* **Task to carry out**
Using the listing below, copy exactly the lines from the one containing "has width=720, height=1005." to the one containing "Task: Select the 695", both lines included, and no others.

* **Task input**
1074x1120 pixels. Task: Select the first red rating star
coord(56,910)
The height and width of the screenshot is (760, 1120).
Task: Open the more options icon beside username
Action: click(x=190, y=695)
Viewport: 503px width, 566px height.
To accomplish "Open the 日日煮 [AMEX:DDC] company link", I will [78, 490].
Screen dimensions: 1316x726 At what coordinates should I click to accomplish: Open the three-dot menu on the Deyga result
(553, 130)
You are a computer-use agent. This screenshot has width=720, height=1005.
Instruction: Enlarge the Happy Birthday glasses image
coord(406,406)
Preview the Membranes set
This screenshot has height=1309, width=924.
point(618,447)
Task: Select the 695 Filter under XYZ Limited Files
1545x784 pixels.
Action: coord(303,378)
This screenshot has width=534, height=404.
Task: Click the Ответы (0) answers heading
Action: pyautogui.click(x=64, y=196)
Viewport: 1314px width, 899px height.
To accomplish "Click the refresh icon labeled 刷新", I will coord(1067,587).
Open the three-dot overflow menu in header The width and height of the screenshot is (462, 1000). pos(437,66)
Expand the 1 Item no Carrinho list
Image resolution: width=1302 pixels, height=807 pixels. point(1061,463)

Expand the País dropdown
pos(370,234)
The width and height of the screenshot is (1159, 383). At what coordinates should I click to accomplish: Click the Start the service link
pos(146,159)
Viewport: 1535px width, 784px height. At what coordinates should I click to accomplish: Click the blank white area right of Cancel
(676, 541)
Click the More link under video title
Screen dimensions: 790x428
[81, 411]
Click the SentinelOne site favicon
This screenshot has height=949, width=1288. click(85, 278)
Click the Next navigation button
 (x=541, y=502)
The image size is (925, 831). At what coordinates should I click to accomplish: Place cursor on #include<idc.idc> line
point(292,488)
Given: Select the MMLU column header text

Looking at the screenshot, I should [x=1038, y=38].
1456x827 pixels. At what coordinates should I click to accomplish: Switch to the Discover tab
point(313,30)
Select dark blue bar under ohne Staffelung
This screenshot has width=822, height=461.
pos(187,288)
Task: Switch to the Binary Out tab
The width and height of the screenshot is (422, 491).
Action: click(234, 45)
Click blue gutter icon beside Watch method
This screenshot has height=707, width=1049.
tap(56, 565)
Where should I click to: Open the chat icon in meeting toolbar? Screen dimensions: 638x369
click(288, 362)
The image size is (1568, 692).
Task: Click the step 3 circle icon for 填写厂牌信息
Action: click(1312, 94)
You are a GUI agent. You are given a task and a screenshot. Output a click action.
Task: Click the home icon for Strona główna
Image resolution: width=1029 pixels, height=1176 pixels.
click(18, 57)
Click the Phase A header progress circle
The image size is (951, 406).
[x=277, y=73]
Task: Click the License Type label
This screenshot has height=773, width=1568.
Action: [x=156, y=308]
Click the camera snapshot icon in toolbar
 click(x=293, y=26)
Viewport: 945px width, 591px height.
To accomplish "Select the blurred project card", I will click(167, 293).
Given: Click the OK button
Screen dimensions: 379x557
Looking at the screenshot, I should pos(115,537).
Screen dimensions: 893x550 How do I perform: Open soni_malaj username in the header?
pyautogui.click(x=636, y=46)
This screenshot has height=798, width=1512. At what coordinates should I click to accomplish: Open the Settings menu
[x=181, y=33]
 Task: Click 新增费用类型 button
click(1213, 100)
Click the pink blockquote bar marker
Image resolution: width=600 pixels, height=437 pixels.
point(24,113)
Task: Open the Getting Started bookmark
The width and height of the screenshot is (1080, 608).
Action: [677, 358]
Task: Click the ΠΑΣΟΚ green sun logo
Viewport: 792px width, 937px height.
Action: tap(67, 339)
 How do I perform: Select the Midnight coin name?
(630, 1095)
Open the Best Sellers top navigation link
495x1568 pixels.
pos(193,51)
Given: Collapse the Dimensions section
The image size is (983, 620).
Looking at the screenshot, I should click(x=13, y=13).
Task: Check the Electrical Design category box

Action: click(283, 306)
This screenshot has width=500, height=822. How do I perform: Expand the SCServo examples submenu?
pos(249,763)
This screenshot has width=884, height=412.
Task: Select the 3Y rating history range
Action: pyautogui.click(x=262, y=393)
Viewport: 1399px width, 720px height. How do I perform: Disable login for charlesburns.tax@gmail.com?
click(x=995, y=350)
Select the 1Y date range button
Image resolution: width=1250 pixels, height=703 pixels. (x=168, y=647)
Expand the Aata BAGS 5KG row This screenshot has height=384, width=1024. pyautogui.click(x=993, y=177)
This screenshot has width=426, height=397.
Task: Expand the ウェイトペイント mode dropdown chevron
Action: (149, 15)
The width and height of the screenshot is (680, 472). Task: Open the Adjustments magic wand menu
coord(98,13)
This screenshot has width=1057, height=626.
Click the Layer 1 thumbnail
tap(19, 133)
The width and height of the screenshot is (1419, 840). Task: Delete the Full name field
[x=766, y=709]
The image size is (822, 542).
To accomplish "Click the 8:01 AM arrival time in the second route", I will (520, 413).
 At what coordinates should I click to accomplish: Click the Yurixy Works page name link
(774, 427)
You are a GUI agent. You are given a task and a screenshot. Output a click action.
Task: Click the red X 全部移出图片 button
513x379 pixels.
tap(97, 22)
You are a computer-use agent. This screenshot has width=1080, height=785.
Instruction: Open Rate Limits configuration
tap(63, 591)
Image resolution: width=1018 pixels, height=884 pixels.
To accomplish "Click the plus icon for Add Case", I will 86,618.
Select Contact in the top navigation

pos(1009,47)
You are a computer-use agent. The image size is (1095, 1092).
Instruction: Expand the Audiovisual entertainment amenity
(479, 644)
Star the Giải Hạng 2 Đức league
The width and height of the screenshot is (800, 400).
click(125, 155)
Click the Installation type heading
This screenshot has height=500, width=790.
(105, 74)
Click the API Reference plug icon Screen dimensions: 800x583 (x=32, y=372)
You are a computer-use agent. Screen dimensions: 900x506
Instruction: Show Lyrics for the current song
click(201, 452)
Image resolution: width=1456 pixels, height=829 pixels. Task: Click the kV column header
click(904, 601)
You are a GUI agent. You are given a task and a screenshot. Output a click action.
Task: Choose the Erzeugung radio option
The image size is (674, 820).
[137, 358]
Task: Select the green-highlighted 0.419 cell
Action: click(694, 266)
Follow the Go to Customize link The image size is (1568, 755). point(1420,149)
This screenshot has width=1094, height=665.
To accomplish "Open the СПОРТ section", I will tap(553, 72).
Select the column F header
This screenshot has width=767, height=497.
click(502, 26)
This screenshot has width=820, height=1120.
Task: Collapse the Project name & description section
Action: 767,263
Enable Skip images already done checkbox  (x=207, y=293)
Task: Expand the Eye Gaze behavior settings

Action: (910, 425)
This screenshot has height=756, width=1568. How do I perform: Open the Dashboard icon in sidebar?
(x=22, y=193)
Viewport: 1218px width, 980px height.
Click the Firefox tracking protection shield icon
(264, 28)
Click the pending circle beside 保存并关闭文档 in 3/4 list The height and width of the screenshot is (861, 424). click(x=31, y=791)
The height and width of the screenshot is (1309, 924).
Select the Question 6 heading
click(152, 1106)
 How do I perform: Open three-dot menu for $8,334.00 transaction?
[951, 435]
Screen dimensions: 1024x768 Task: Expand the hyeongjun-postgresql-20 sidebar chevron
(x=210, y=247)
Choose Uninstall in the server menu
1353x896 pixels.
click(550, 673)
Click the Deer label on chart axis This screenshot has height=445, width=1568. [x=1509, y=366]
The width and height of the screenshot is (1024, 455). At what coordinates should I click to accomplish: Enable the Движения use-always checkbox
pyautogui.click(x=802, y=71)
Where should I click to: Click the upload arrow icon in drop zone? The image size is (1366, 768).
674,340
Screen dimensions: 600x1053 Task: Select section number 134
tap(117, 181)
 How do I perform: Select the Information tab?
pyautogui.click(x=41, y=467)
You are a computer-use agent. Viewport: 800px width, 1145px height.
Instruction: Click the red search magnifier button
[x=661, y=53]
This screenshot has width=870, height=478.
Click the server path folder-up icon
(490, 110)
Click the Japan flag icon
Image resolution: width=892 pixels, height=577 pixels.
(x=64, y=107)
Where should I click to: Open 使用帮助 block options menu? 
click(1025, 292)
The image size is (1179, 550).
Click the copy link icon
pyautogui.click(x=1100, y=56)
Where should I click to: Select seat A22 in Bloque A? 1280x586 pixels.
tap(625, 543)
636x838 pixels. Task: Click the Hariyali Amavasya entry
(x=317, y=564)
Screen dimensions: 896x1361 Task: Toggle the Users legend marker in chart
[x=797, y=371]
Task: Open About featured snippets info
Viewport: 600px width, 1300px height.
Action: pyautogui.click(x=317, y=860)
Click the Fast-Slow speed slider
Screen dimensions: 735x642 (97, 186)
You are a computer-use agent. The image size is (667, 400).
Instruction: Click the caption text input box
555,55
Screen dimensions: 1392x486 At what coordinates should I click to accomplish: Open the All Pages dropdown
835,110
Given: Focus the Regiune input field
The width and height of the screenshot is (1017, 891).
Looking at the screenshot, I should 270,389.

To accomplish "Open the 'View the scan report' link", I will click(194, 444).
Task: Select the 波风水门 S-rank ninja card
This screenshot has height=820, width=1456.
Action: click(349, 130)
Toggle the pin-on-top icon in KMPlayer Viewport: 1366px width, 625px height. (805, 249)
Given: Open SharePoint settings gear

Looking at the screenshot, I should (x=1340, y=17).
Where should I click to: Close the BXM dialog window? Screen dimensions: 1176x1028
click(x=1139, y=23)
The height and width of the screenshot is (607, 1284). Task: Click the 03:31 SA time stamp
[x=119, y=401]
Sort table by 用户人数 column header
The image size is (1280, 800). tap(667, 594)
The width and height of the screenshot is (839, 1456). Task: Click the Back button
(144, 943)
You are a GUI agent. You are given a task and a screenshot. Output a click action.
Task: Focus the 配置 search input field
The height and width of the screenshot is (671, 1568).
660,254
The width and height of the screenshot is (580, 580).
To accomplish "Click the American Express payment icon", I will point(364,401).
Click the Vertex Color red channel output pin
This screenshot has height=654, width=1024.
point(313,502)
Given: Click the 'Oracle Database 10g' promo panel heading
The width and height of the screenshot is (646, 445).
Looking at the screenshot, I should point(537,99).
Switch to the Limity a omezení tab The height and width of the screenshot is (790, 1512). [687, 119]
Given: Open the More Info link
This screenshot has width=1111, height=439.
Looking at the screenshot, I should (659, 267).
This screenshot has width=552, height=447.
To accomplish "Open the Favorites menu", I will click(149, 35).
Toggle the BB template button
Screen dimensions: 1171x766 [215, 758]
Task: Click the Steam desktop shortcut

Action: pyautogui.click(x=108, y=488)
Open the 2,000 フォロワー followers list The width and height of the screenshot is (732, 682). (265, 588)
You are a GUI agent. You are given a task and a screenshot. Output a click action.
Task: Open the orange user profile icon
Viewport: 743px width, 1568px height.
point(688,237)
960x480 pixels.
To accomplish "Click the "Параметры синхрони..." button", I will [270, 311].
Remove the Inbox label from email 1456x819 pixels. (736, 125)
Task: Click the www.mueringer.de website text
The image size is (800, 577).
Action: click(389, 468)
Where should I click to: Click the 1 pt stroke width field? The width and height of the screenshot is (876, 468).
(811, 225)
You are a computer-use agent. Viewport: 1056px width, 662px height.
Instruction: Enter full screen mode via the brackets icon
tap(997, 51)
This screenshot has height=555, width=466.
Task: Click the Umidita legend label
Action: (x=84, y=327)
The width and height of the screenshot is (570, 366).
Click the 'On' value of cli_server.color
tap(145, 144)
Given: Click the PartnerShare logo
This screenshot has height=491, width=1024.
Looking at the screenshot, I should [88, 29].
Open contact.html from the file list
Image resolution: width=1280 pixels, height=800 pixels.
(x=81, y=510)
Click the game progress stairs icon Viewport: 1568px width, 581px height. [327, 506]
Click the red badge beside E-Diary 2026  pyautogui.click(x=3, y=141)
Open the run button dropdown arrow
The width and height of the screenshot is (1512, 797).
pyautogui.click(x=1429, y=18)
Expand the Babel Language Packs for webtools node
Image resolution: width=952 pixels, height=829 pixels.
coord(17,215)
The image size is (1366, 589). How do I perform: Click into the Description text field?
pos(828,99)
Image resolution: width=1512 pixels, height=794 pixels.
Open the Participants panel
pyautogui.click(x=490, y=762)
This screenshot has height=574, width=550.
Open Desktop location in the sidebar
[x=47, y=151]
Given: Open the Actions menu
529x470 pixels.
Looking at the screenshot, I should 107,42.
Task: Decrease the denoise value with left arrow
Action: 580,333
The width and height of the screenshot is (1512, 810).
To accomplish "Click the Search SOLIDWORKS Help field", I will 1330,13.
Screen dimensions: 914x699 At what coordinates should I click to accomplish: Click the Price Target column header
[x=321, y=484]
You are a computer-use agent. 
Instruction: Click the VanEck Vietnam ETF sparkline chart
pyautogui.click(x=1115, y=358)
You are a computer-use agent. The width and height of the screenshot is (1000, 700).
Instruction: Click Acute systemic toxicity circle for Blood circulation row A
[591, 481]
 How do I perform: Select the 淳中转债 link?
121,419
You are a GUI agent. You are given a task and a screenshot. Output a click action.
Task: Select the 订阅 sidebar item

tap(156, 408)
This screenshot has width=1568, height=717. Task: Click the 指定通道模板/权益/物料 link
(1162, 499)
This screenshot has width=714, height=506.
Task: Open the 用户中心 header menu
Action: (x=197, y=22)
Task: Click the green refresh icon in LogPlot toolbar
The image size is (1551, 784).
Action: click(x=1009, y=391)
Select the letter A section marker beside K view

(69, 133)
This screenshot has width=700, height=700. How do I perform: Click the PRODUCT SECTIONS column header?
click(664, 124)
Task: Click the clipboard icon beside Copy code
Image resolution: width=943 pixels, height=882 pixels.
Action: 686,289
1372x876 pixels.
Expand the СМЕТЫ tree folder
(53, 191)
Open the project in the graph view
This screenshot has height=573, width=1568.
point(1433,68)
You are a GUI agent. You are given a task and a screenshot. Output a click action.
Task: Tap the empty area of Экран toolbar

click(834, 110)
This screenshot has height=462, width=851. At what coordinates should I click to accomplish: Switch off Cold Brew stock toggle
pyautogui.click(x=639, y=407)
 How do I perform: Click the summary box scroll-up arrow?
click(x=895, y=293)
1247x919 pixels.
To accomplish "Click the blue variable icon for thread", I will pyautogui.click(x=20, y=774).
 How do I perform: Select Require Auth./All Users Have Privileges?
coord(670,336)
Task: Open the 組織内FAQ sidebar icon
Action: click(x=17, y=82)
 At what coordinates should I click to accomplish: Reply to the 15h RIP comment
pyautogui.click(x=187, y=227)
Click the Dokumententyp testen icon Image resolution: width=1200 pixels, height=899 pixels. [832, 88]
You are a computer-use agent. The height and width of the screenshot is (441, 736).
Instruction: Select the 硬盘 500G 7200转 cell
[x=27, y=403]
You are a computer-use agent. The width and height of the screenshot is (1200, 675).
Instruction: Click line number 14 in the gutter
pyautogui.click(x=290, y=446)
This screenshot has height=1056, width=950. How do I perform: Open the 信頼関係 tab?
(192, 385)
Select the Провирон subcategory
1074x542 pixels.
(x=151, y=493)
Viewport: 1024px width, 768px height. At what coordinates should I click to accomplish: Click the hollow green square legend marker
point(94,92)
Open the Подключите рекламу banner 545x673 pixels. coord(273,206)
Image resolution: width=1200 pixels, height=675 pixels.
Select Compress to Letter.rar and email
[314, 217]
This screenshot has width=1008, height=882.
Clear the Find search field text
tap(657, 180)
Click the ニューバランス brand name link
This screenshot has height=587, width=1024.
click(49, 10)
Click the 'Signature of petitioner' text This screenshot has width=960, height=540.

* **Solution to the exercise**
You are a computer-use agent. This screenshot has width=720, height=1005.
Instruction: Enlarge the Happy Birthday glasses image
coord(406,406)
Preview the Membranes set
This screenshot has height=1309, width=924.
point(618,447)
Task: Select the 695 Filter under XYZ Limited Files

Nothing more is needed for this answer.